Actually, no. That's New York TImes Magazine...which I also love, and which also comes to my apartment. And I'm not talk talking about "The New Yorker", either, which is a super magazine but one that ends up stressing me out because I don't make the time to read it in full and thus a subscription seems wasteful.

New York Magazine is the one that pairs weekly listing of events in the City with fascinating articles on everything from politics to Liza Manelli to why it's good to go barefoot. And yet it's not a trash mag at all. I fantasize that someone from NY Mag will stumble upon Beyond PIckles and offer me a job.

MEP said...

A friend gifted me a subscription to Family Fun. I have enjoyed it, even though I often feel tired just thinking about all the family fun we could be having if only I were more organized or energetic or whatever. A lot of the projects look like fun though, and I think I would do more (or, at least one) of them if my kids were a bit older.

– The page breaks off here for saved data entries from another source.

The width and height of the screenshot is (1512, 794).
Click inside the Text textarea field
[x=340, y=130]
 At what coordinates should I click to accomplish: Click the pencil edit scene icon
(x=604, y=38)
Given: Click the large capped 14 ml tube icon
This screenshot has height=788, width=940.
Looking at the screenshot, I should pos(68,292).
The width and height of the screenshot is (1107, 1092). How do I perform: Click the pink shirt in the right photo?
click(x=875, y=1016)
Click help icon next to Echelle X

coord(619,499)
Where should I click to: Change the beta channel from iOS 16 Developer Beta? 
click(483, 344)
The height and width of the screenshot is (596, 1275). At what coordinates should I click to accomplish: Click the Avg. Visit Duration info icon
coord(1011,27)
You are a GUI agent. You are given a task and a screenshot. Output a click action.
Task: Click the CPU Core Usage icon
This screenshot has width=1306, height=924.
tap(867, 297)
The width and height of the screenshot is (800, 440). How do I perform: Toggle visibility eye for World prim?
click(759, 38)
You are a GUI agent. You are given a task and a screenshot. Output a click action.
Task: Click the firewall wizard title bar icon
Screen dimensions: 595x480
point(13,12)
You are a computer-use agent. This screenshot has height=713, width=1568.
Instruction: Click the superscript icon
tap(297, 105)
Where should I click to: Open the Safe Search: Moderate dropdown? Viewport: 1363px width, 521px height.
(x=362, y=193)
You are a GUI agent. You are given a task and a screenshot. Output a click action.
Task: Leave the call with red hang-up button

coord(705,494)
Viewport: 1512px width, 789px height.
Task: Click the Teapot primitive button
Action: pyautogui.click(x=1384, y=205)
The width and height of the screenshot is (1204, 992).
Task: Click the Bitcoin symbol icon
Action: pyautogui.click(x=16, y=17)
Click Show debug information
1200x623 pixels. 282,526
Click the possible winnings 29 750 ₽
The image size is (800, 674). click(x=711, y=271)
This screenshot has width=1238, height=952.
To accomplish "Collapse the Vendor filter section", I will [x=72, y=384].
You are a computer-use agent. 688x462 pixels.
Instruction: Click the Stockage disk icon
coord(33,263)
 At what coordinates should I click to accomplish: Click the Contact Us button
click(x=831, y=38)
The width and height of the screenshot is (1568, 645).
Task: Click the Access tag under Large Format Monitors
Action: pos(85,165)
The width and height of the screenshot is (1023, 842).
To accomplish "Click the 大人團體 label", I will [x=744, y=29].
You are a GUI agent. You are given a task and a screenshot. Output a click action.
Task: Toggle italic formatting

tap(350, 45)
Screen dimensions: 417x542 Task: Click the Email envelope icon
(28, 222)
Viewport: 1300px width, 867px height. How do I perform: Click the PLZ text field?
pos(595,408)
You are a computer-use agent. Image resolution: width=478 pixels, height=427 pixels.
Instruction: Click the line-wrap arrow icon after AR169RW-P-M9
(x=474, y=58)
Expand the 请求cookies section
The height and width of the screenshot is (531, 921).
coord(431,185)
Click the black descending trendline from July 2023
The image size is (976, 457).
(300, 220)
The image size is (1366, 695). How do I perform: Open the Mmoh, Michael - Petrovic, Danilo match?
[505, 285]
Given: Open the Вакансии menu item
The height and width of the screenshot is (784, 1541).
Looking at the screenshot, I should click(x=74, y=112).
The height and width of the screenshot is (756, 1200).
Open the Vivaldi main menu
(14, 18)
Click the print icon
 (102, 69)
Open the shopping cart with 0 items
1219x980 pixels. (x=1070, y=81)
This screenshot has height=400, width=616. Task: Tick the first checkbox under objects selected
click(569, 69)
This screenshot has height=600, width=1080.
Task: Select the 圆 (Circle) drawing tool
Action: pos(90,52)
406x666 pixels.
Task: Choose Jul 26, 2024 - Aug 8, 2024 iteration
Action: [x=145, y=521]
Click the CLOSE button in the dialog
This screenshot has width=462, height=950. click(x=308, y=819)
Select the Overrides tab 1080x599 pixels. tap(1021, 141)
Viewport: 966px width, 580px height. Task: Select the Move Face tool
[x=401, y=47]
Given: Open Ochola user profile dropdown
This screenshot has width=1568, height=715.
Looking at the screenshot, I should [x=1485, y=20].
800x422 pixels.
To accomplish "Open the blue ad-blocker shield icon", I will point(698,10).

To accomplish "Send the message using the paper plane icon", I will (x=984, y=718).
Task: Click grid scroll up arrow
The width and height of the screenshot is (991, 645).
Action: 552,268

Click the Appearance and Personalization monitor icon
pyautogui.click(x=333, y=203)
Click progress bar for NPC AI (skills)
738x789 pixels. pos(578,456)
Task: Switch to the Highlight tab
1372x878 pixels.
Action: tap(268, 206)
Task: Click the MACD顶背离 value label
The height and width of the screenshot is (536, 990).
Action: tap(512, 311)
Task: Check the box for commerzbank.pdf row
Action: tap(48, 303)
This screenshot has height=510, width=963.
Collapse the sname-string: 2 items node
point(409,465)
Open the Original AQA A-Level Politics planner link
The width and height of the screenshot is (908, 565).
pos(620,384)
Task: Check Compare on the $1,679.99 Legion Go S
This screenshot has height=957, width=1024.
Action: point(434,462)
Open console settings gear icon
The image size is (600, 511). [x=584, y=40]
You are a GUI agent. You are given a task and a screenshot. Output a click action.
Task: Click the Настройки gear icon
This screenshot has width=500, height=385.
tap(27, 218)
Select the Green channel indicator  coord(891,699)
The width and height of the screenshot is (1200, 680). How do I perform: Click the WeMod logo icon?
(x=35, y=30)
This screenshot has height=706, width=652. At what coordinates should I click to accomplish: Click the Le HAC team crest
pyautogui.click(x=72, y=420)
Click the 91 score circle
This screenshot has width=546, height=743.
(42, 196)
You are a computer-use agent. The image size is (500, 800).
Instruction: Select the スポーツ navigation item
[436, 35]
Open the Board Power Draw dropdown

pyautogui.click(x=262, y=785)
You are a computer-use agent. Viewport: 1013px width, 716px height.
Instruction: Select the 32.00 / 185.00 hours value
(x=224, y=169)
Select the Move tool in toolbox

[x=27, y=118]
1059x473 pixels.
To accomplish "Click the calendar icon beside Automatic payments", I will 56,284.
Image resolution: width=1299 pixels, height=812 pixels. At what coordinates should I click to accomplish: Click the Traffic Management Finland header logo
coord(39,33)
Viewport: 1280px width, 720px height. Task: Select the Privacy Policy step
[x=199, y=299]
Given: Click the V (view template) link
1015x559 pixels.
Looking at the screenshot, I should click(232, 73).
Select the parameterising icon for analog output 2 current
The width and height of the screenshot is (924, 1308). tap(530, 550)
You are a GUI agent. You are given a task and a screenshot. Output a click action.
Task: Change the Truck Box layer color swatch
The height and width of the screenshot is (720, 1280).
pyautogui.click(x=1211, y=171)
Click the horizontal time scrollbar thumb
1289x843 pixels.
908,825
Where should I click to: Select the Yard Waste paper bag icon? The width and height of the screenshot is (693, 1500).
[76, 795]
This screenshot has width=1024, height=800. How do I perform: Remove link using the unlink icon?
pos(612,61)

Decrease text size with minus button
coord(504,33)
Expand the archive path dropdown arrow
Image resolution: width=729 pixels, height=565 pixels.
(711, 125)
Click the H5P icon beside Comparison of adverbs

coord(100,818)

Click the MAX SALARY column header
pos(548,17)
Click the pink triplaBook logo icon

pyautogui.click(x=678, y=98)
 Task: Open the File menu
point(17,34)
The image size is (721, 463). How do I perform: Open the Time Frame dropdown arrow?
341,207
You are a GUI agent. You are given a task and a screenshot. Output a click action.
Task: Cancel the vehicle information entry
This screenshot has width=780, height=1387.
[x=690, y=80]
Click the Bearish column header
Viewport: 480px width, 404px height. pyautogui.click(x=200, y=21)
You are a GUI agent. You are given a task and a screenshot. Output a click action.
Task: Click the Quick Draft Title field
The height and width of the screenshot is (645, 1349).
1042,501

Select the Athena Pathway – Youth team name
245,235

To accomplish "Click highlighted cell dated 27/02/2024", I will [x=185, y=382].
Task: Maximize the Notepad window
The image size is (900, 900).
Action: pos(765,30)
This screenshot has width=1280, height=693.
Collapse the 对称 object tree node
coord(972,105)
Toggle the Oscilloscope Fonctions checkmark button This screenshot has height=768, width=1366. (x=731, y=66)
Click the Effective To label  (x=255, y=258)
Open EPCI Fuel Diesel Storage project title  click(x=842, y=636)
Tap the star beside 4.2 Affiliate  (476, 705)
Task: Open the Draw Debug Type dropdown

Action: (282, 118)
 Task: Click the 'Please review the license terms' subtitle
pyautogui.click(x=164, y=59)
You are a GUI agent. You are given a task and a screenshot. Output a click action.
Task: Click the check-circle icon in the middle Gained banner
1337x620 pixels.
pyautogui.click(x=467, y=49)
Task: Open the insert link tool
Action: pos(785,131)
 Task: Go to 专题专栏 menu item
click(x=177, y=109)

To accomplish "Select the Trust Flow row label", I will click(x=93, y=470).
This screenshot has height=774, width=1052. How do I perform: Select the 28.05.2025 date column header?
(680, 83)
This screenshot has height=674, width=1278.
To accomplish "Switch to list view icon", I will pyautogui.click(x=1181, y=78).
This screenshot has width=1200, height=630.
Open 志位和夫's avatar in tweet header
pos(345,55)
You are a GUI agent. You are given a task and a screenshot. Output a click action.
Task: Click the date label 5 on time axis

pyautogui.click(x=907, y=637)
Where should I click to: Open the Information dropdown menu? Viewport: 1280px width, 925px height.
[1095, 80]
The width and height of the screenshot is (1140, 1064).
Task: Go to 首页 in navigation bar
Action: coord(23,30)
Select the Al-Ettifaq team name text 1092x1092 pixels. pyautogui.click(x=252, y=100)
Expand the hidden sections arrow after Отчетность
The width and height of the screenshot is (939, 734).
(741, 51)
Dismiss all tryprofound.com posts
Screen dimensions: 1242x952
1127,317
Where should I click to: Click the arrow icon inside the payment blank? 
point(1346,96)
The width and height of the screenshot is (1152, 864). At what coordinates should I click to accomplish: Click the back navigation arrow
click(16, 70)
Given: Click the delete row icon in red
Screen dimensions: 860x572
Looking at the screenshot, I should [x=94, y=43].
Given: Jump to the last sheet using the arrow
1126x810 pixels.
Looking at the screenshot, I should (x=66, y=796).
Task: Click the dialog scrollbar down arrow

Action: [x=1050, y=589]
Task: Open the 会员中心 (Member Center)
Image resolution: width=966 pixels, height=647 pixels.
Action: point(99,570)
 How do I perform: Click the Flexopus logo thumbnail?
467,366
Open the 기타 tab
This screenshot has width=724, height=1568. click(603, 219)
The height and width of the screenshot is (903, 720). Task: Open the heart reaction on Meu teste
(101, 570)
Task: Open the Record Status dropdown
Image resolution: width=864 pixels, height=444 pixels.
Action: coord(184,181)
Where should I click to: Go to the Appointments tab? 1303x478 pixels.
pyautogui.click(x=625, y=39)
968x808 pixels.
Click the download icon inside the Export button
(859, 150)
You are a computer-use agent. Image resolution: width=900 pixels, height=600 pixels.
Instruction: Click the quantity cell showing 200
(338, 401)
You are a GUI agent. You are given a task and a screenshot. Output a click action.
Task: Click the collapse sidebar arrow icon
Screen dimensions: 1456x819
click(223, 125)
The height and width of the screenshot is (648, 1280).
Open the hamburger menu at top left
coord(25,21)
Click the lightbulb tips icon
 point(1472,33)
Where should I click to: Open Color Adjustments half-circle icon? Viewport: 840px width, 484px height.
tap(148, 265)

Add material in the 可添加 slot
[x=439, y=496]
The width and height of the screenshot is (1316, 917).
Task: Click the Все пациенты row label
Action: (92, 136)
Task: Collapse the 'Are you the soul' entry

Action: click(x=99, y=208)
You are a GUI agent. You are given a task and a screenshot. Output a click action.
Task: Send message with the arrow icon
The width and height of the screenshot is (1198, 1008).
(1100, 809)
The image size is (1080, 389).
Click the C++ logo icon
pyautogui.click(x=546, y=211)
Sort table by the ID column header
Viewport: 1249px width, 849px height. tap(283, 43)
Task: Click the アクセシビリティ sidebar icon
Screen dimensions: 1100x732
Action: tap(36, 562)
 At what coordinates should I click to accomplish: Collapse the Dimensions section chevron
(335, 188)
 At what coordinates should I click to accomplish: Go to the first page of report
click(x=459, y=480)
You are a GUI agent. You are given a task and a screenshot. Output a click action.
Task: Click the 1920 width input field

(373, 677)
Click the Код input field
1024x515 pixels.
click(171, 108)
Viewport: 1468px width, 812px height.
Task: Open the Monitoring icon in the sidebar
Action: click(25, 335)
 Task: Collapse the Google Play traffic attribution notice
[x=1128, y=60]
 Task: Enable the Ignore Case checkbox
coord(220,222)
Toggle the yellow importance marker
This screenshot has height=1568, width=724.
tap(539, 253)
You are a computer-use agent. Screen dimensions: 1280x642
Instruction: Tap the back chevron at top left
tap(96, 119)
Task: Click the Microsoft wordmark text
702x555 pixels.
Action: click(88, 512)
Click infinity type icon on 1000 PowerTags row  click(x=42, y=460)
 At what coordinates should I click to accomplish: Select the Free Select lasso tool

I have never seen Cookie, but I have heard similar negative reviews of it.

I used to subscribe to Budget Living. It ceased publication, and I was sent a magazine called Shop, Etc. in its place. Shop, Etc. was Cookie-esque and not my style. I remember that in the editor's welcome letter she told some story about shopping at Barney's with her thirteen year-old daughter. They both wanted the same pair of $300 walking shorts. The editor humorously noted how her daughter would need the size zero shorts, but she herself would need the size sixes (but she wrote this as if, you know, wearing a size six just showed how old and out of shape she was . . . please.) After two issues, Shop, Etc. ceased to exist. I did not miss it.

Sarah and Jack said...

Agreed that Cookie magazine is positively ridiculous. What is the point even? I can never figure it out.

Family Fun is I *think* put out by Disney, but they often have cute, cheap recycling type crafts that I do with Jack.

Haven't looked at wondertime in ages, since it seems better for younger kids.